HOW TO COMPLETE THIS TASK
Give back exactly the lines spanning from the one containing "Click the Shared" to the final line of the records below, and no others.

==============================

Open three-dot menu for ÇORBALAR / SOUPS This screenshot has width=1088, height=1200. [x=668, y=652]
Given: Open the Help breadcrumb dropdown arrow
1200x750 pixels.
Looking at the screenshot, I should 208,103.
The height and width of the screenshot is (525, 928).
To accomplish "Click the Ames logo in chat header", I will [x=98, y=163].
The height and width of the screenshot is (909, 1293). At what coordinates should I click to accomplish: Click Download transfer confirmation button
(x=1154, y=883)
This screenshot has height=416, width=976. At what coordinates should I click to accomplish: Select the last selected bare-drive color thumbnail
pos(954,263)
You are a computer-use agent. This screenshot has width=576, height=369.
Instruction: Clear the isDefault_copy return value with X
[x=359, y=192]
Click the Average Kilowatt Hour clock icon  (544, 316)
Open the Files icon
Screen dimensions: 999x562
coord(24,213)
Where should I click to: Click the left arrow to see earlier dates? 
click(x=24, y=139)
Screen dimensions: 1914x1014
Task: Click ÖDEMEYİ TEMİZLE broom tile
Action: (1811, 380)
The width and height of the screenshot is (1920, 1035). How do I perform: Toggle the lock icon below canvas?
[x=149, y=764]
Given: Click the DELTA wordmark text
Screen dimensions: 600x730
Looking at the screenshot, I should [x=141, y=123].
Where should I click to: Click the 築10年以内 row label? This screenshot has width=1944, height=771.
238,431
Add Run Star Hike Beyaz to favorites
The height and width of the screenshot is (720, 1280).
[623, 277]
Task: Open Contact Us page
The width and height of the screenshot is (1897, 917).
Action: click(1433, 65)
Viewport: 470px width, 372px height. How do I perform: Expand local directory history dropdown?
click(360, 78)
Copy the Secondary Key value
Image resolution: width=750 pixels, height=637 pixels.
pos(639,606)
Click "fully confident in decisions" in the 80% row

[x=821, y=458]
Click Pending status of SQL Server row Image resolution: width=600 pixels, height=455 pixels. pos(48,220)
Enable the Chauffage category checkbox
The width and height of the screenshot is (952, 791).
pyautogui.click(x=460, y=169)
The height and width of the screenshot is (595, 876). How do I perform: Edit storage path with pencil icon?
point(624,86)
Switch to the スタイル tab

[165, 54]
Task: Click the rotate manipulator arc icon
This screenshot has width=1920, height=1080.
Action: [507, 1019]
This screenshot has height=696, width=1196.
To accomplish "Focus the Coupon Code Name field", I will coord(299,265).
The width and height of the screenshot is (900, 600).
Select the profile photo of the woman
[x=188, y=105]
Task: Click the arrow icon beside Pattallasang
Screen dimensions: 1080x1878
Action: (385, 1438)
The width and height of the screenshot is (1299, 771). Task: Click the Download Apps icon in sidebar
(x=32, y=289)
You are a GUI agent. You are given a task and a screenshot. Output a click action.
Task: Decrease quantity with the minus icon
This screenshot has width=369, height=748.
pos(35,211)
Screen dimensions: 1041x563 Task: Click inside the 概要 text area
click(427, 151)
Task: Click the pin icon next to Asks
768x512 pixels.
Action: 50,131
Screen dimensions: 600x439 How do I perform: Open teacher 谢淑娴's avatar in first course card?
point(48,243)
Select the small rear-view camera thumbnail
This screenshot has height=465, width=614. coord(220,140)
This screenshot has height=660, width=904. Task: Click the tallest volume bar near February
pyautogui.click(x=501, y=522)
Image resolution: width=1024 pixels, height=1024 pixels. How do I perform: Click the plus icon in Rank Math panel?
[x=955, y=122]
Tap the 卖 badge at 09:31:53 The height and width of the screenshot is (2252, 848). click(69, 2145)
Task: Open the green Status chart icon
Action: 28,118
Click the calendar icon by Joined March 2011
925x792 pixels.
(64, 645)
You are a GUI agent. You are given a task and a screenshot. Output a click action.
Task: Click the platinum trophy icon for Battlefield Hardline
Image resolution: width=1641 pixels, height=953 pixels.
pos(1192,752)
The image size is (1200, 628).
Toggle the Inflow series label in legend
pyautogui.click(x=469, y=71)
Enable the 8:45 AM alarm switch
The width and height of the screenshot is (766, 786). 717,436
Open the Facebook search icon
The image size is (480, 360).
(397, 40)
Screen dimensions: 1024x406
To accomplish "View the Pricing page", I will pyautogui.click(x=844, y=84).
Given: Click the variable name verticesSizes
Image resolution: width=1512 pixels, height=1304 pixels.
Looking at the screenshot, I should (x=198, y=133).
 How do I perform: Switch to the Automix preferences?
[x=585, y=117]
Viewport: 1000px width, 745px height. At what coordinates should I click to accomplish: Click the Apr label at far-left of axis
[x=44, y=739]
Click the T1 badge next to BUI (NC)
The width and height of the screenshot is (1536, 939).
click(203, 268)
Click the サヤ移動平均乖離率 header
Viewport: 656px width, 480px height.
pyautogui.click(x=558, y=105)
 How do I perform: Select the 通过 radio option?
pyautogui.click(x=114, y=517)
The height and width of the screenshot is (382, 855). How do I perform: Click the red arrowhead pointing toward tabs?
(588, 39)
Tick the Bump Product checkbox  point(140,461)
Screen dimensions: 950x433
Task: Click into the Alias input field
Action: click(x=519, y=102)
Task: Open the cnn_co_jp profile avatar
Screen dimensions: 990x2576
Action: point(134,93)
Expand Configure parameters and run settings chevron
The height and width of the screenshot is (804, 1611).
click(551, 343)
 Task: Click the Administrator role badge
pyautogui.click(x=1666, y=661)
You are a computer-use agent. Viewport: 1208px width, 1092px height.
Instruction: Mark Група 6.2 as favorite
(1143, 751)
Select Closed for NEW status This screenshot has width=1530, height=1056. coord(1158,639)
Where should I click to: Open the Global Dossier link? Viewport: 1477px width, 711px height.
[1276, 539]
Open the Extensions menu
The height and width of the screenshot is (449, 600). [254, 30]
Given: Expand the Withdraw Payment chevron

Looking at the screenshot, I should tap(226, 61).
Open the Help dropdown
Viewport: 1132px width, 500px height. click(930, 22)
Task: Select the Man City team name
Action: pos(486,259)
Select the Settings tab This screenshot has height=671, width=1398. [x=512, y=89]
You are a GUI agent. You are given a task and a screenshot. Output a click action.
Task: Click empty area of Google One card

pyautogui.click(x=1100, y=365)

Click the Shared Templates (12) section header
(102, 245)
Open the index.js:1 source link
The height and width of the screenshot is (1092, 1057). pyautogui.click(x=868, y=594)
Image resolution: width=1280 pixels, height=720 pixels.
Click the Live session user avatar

==============================

OUTPUT FOR THIS TASK
Click the Shared Templates (12) section header
(102, 245)
Open the index.js:1 source link
The height and width of the screenshot is (1092, 1057). pyautogui.click(x=868, y=594)
Image resolution: width=1280 pixels, height=720 pixels.
Click the Live session user avatar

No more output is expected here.